■ WHAT YOU WILL DO ■
Copy everything from the line containing "The image size is (814, 1023)." down to the line containing "I will 12,310.", with "Motion Study" changed to "Motion Analysis" and nothing else altered. Give only those lines.
## begin
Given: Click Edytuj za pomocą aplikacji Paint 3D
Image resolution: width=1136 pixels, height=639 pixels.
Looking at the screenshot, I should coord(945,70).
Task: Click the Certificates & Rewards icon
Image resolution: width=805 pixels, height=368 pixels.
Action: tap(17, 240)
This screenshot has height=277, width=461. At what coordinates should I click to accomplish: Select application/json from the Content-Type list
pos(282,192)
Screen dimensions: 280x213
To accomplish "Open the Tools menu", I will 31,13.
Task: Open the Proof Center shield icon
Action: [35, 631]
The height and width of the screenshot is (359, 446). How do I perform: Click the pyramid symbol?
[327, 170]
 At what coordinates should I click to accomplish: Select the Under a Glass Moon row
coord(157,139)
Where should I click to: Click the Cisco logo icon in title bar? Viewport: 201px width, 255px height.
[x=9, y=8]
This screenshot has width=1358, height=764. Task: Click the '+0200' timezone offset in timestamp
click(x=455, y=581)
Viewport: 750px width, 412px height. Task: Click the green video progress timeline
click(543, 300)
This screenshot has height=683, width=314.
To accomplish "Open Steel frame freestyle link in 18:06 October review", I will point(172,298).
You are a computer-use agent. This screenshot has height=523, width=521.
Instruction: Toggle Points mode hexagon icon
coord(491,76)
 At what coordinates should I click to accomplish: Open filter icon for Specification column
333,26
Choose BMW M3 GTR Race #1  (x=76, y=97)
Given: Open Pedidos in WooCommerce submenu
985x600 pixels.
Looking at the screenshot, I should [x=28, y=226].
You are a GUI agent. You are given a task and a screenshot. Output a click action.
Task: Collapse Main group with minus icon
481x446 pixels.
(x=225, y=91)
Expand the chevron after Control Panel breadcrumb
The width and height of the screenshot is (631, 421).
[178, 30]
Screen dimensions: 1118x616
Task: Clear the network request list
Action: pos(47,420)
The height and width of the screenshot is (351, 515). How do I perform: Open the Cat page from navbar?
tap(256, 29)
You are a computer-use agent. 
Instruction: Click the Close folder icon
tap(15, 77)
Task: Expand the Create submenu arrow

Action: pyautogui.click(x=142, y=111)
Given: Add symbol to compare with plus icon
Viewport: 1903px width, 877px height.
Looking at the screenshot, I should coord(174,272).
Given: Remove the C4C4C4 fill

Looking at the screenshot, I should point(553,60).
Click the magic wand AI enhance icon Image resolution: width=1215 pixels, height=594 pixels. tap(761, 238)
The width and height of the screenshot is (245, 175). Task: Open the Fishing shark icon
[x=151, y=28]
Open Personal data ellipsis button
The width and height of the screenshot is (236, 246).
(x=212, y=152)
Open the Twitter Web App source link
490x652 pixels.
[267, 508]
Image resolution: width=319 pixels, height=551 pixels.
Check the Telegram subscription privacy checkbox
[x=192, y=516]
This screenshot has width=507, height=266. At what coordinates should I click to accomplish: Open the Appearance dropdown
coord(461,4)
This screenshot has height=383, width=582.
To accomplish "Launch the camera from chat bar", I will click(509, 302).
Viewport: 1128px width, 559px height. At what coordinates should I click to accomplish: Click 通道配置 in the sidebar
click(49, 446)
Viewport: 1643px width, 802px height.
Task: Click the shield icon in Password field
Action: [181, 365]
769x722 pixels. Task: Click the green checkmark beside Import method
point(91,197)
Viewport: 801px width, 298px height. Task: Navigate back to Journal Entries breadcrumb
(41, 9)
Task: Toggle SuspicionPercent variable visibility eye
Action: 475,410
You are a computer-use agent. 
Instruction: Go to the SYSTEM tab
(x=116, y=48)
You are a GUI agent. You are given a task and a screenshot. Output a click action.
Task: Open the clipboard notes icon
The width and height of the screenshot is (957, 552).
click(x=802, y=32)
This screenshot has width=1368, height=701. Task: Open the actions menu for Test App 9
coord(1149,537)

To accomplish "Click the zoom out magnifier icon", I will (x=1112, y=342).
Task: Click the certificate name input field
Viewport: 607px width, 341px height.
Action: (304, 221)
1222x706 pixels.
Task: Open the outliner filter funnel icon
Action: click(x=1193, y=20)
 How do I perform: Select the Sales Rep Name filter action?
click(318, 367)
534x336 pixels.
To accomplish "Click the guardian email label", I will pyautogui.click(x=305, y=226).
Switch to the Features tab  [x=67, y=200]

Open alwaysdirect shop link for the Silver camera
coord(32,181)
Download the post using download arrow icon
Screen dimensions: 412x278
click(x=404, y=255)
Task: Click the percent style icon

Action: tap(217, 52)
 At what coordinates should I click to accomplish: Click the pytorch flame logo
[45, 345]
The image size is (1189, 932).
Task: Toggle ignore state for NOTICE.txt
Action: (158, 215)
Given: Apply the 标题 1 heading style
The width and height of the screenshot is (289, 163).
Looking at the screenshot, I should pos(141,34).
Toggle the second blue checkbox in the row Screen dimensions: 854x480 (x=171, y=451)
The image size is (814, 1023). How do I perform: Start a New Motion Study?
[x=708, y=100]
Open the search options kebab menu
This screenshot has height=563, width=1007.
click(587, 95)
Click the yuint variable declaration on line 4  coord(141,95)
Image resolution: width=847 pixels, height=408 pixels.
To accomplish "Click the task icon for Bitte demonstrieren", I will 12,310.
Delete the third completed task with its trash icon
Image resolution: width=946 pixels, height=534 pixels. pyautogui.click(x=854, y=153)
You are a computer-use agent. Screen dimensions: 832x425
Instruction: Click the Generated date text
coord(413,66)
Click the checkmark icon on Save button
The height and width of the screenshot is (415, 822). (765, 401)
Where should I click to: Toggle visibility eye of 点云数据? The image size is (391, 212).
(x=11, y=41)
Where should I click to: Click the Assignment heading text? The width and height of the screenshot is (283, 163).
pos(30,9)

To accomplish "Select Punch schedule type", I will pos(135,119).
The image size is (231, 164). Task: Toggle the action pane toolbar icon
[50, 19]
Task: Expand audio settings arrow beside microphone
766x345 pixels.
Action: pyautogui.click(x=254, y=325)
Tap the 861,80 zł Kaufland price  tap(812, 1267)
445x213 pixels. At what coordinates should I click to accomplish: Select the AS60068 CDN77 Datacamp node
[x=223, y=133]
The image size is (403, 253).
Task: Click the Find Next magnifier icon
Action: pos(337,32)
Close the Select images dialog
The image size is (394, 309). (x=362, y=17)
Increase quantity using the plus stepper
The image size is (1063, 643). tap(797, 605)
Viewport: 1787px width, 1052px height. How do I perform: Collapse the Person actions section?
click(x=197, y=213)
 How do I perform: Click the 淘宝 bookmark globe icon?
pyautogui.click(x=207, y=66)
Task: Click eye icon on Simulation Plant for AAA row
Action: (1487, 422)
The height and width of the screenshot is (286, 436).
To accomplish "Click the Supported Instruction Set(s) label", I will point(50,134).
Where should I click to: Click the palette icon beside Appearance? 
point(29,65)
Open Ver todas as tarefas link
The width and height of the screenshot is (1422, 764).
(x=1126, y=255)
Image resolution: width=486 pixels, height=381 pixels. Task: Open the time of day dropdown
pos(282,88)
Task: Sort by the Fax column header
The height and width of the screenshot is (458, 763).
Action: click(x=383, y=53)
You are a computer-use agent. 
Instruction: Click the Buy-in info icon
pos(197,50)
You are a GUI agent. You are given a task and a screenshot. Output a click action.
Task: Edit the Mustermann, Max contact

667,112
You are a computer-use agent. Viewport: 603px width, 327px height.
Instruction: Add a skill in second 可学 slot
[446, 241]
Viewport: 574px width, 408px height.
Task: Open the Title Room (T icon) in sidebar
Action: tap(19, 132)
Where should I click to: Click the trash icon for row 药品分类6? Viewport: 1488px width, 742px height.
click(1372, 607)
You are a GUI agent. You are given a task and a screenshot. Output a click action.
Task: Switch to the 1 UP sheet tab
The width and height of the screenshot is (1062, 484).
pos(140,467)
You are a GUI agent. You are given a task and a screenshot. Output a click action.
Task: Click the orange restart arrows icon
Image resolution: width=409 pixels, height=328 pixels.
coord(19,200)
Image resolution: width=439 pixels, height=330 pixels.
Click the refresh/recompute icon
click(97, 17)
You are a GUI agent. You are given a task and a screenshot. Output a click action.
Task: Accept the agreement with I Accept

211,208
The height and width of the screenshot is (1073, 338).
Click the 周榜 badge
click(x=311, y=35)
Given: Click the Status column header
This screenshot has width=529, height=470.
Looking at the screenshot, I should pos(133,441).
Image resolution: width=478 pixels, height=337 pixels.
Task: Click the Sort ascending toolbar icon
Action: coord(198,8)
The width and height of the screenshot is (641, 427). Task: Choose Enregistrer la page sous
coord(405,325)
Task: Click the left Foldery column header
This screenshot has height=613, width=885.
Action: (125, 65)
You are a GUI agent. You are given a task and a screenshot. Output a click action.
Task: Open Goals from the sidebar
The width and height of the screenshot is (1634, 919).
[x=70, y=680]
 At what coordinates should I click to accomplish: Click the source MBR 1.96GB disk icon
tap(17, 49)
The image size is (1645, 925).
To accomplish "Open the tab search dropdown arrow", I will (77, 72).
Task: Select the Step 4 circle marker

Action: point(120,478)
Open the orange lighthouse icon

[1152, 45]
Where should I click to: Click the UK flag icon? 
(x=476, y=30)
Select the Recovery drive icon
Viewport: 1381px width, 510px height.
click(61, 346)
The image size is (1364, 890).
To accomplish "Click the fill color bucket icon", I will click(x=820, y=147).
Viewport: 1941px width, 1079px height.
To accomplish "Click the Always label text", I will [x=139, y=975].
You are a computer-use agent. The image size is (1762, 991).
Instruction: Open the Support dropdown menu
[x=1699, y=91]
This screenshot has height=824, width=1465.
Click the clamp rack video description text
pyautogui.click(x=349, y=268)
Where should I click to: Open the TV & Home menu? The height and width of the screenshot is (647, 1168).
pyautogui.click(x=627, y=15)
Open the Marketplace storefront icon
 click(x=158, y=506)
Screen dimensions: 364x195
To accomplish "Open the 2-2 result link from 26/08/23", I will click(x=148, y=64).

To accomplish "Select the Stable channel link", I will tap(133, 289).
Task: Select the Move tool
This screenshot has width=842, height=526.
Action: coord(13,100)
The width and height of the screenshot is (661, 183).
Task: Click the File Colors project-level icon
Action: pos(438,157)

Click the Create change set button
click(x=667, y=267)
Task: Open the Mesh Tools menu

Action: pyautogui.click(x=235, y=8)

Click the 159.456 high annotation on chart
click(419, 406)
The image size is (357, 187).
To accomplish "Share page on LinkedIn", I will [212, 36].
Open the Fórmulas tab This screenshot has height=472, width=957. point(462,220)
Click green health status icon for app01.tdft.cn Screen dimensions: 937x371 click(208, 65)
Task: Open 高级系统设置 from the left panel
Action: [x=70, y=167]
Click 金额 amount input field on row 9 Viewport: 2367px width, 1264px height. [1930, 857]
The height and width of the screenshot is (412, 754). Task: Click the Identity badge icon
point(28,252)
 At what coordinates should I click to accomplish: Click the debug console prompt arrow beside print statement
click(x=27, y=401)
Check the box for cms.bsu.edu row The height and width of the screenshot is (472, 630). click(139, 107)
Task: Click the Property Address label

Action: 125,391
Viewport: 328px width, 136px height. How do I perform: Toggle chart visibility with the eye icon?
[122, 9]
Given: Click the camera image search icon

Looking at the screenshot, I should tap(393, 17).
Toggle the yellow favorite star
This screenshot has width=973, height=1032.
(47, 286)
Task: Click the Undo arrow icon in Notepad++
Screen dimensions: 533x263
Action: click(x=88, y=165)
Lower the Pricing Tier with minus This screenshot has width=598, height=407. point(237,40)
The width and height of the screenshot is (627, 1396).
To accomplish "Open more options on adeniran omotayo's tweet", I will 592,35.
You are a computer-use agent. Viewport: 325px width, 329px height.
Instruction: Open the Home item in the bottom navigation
## end
■ TASK SOLUTION ■
The image size is (814, 1023). How do I perform: Start a New Motion Analysis?
[x=708, y=100]
Open the search options kebab menu
This screenshot has height=563, width=1007.
click(587, 95)
Click the yuint variable declaration on line 4  coord(141,95)
Image resolution: width=847 pixels, height=408 pixels.
To accomplish "Click the task icon for Bitte demonstrieren", I will 12,310.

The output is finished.